Copy out the lines of the records below, and only those lines, from the one with "The height and" through the one with "the Mariah conversation", exactly as they appear.

__MATERIAL PROVIDED__.
────────────────────────────────────────
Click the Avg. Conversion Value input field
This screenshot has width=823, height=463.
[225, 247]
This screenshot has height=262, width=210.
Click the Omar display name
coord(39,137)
────────────────────────────────────────
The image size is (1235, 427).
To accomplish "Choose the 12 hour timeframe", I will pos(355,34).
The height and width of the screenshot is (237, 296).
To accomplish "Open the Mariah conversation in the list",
────────────────────────────────────────
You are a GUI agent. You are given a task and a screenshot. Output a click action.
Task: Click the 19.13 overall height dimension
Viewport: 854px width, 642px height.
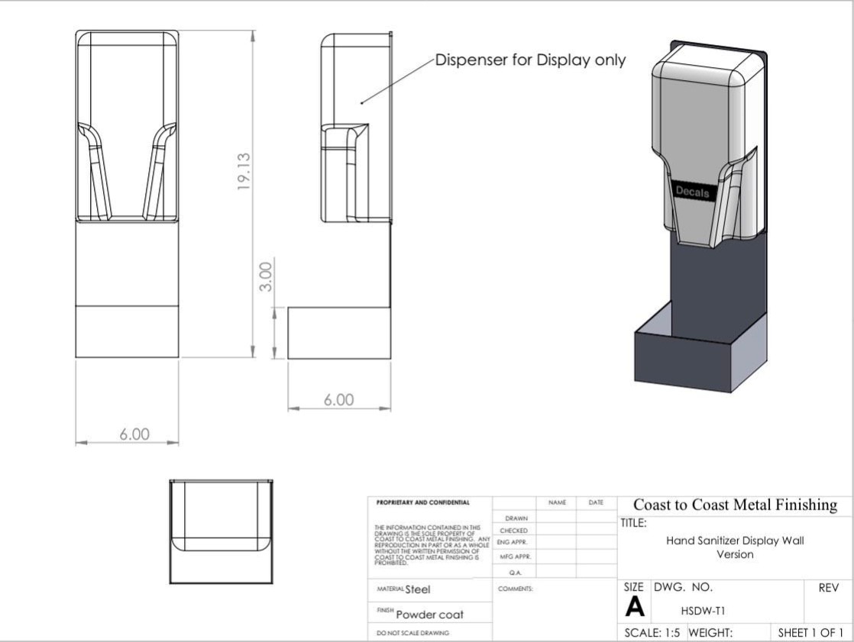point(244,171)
────────────────────────────────────────
__RESPONSE TO THIS TASK__.
The height and width of the screenshot is (237, 296).
To accomplish "Open the Mariah conversation in the list",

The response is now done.